**YOUR INSTRUCTIONS:**
Repeat precisely the span of lines below that opens with the line containing "Open info icon" and closes with the line containing "You are a computer-use agent. 1024x464", both included.

(Stored data)
Start of Block
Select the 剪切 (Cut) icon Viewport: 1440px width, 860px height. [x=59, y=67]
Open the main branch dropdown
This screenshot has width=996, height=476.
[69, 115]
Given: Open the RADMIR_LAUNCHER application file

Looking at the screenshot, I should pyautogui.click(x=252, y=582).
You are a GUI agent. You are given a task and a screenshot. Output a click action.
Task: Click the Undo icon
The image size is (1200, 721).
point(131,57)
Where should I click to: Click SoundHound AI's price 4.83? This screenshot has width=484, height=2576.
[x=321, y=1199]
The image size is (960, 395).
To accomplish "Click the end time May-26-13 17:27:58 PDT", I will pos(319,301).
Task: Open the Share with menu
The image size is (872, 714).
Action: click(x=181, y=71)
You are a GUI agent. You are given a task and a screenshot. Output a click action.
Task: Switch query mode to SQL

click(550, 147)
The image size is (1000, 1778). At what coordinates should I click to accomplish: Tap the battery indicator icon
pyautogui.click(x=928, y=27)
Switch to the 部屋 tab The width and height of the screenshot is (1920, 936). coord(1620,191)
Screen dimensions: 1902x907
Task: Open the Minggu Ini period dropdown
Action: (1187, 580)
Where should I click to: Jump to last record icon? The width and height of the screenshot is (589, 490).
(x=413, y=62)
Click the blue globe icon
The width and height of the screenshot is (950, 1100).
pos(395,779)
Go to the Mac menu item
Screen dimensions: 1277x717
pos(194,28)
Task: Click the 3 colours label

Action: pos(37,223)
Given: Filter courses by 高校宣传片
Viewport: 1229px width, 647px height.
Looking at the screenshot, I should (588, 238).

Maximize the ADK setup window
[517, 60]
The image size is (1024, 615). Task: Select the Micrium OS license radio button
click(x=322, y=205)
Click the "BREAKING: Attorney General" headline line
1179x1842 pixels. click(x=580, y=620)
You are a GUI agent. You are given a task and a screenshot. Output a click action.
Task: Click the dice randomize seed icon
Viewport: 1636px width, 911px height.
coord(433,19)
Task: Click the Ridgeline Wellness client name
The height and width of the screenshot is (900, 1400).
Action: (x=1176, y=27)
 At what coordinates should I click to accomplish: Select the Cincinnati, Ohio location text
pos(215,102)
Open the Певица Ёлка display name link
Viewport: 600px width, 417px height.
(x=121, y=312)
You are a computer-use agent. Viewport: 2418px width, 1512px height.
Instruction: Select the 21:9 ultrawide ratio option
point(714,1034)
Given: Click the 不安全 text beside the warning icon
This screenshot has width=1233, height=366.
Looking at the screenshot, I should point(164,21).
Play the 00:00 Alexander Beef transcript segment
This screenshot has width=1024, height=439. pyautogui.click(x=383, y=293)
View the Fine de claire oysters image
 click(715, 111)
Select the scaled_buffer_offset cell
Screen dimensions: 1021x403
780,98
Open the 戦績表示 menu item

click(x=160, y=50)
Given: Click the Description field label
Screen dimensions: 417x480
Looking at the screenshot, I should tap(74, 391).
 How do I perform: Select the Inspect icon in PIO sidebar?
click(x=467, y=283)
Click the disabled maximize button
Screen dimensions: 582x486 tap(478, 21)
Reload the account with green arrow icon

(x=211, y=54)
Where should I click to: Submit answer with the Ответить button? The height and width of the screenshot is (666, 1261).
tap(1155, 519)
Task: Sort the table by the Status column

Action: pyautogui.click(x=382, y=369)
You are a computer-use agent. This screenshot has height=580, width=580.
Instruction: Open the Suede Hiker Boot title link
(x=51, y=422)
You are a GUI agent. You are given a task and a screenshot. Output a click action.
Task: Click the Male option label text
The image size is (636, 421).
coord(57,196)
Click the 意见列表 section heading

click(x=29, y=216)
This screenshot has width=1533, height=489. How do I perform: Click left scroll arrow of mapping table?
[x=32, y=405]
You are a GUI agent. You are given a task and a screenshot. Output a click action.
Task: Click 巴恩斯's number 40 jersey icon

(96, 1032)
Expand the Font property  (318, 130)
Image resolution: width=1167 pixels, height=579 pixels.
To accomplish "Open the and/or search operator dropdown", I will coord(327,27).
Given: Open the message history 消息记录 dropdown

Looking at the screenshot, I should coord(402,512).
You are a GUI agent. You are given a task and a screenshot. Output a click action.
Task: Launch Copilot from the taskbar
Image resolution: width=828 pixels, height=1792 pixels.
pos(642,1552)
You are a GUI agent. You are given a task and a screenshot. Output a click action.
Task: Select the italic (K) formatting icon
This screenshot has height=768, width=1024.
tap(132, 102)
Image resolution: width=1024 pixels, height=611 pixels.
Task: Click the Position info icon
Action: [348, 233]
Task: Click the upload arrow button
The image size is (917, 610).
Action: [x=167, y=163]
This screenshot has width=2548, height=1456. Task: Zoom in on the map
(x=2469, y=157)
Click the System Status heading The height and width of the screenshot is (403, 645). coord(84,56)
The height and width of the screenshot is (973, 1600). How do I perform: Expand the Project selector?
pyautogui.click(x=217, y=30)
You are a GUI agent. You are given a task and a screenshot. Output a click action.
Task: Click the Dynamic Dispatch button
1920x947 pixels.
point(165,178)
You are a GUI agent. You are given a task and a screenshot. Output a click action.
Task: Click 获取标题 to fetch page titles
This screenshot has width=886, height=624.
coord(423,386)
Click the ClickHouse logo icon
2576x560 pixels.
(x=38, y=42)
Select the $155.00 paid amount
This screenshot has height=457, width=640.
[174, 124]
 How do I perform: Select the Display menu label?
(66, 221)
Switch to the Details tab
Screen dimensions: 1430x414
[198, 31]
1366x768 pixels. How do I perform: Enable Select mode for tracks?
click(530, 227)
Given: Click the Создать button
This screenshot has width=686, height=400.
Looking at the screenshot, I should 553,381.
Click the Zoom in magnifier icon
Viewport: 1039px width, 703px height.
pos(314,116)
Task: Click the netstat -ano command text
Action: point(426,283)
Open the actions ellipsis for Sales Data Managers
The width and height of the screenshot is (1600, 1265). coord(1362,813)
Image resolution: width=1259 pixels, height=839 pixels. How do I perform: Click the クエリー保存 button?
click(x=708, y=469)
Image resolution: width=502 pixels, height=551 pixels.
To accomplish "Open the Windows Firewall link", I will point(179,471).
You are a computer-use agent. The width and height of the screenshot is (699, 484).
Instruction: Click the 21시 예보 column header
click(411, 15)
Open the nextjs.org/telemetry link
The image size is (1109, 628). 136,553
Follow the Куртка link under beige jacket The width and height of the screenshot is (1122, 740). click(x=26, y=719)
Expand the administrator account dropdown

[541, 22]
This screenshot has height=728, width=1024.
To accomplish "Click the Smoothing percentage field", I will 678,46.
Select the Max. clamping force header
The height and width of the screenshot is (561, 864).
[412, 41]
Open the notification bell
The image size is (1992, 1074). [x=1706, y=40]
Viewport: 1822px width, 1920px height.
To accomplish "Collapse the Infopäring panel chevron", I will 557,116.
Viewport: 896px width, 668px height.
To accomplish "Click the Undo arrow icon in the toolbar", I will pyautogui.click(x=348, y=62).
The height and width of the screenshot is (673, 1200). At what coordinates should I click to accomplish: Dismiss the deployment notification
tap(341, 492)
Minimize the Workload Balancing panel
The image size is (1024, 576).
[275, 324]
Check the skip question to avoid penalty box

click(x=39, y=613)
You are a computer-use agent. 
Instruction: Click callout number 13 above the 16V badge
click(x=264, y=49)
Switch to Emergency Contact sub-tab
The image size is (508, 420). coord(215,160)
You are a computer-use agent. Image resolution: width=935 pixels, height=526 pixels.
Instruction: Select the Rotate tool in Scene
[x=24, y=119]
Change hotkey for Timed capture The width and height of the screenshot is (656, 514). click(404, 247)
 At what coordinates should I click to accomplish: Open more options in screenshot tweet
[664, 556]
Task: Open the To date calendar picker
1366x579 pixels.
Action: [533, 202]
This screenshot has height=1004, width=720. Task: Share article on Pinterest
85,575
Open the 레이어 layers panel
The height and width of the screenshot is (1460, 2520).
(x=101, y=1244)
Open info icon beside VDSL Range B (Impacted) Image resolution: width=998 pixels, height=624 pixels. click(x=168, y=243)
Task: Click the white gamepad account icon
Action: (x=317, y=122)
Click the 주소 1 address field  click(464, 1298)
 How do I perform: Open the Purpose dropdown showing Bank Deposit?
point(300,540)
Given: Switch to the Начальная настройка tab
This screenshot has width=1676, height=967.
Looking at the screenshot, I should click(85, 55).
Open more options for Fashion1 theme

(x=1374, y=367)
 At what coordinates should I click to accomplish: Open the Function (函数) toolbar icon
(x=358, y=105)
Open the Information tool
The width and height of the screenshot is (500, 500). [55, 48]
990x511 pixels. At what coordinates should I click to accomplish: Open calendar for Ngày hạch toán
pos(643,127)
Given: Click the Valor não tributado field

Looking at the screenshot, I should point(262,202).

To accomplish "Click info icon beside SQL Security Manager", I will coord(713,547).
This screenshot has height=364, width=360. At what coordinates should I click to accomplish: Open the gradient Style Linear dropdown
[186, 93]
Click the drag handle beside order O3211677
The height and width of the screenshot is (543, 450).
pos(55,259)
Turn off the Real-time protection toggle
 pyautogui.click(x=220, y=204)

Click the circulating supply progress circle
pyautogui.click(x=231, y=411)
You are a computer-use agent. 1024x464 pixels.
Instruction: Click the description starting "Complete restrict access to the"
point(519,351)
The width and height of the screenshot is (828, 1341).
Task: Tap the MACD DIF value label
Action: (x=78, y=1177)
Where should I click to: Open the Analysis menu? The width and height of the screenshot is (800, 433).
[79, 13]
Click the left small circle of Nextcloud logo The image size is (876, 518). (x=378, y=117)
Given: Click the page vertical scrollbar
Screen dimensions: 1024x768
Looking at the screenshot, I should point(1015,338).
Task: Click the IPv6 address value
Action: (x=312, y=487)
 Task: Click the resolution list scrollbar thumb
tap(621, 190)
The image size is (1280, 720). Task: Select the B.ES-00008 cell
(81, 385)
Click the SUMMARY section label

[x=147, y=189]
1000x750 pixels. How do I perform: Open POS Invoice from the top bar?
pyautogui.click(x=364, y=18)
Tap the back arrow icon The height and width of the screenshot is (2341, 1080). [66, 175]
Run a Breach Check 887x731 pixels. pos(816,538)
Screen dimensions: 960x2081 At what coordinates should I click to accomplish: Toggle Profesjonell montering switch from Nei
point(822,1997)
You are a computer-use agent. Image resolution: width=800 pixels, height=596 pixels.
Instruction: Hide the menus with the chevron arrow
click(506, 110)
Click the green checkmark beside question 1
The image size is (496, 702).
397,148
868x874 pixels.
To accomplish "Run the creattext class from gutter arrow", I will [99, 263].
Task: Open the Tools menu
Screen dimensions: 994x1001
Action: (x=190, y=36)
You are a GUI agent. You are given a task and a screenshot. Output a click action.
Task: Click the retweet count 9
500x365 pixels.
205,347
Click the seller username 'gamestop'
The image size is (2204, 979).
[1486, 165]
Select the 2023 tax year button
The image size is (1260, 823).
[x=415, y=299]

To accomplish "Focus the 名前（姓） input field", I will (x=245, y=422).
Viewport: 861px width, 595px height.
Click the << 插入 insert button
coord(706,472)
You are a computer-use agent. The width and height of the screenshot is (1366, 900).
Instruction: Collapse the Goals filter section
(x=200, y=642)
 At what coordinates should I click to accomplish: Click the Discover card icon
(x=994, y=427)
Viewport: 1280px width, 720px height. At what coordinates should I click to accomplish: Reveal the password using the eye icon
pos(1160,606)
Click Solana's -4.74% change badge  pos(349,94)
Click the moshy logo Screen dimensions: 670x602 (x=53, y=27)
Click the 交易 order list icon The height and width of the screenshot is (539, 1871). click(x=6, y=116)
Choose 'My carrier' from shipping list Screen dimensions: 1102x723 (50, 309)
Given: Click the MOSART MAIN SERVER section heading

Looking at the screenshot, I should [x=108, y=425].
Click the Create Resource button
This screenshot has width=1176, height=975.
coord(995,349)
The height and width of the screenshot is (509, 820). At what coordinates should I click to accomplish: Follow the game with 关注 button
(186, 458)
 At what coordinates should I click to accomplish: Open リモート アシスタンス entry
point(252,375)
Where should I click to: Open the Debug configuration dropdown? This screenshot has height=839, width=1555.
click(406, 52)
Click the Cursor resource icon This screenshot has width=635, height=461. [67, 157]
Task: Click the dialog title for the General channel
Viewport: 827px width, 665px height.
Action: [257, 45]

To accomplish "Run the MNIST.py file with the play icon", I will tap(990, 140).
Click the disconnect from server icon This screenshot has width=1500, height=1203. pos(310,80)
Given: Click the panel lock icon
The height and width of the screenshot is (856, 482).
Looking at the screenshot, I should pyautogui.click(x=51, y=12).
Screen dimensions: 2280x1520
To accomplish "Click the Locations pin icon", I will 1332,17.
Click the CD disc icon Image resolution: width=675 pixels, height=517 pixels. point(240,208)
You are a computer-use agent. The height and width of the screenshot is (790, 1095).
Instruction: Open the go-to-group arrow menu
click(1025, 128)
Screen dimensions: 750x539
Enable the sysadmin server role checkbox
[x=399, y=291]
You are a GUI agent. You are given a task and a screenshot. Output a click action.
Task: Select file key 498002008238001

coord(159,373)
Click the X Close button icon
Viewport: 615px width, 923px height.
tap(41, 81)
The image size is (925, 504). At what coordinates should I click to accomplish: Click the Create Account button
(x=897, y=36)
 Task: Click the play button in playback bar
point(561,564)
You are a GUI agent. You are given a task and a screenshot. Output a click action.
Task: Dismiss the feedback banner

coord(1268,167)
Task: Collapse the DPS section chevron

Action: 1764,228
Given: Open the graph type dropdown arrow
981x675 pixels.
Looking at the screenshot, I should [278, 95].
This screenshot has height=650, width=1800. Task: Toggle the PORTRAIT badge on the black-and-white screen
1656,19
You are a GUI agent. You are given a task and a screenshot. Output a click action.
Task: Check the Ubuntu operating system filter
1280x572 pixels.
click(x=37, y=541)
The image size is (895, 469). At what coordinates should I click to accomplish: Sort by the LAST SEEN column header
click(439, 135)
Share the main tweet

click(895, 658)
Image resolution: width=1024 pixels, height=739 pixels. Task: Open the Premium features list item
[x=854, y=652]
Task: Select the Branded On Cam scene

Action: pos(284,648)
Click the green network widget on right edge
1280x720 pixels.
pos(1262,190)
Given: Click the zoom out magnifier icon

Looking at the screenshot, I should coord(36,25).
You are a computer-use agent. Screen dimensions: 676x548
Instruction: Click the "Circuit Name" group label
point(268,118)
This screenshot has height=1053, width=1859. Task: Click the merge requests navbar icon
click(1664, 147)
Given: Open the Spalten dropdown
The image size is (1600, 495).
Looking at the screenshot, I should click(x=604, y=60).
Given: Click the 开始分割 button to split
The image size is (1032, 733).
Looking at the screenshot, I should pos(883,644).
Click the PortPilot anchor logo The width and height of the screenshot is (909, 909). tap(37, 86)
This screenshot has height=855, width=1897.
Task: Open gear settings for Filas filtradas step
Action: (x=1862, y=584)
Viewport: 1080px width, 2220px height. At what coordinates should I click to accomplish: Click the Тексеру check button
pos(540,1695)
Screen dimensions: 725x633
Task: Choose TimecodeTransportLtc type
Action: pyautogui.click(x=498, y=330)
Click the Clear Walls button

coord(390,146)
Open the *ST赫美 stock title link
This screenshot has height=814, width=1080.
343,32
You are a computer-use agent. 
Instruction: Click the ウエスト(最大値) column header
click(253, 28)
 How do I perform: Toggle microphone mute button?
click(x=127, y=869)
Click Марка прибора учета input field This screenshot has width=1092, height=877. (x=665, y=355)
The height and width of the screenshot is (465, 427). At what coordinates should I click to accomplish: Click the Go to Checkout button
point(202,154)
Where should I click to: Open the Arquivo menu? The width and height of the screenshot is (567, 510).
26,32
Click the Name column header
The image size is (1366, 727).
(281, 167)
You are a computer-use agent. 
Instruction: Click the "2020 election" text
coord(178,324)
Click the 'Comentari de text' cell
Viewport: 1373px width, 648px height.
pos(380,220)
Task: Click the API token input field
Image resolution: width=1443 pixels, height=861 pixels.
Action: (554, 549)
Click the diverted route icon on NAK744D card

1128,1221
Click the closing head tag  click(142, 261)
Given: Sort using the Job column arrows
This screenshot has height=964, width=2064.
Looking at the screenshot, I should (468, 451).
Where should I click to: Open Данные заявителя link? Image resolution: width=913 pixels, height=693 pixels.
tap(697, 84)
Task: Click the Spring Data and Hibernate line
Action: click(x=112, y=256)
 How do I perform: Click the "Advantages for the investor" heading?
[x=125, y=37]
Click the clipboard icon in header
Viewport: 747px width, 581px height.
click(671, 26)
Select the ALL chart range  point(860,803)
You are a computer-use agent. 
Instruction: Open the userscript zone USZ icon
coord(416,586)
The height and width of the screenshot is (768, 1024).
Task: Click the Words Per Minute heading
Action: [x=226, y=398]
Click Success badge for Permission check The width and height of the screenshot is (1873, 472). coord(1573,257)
End of Block
**TASK RESULT:**
Open info icon beside VDSL Range B (Impacted) Image resolution: width=998 pixels, height=624 pixels. click(x=168, y=243)
Task: Click the white gamepad account icon
Action: (x=317, y=122)
Click the 주소 1 address field  click(464, 1298)
 How do I perform: Open the Purpose dropdown showing Bank Deposit?
point(300,540)
Given: Switch to the Начальная настройка tab
This screenshot has width=1676, height=967.
Looking at the screenshot, I should click(85, 55).
Open more options for Fashion1 theme

(x=1374, y=367)
 At what coordinates should I click to accomplish: Open the Function (函数) toolbar icon
(x=358, y=105)
Open the Information tool
The width and height of the screenshot is (500, 500). [55, 48]
990x511 pixels. At what coordinates should I click to accomplish: Open calendar for Ngày hạch toán
pos(643,127)
Given: Click the Valor não tributado field

Looking at the screenshot, I should point(262,202).

To accomplish "Click info icon beside SQL Security Manager", I will coord(713,547).
This screenshot has height=364, width=360. At what coordinates should I click to accomplish: Open the gradient Style Linear dropdown
[186, 93]
Click the drag handle beside order O3211677
The height and width of the screenshot is (543, 450).
pos(55,259)
Turn off the Real-time protection toggle
 pyautogui.click(x=220, y=204)

Click the circulating supply progress circle
pyautogui.click(x=231, y=411)
You are a computer-use agent. 1024x464 pixels.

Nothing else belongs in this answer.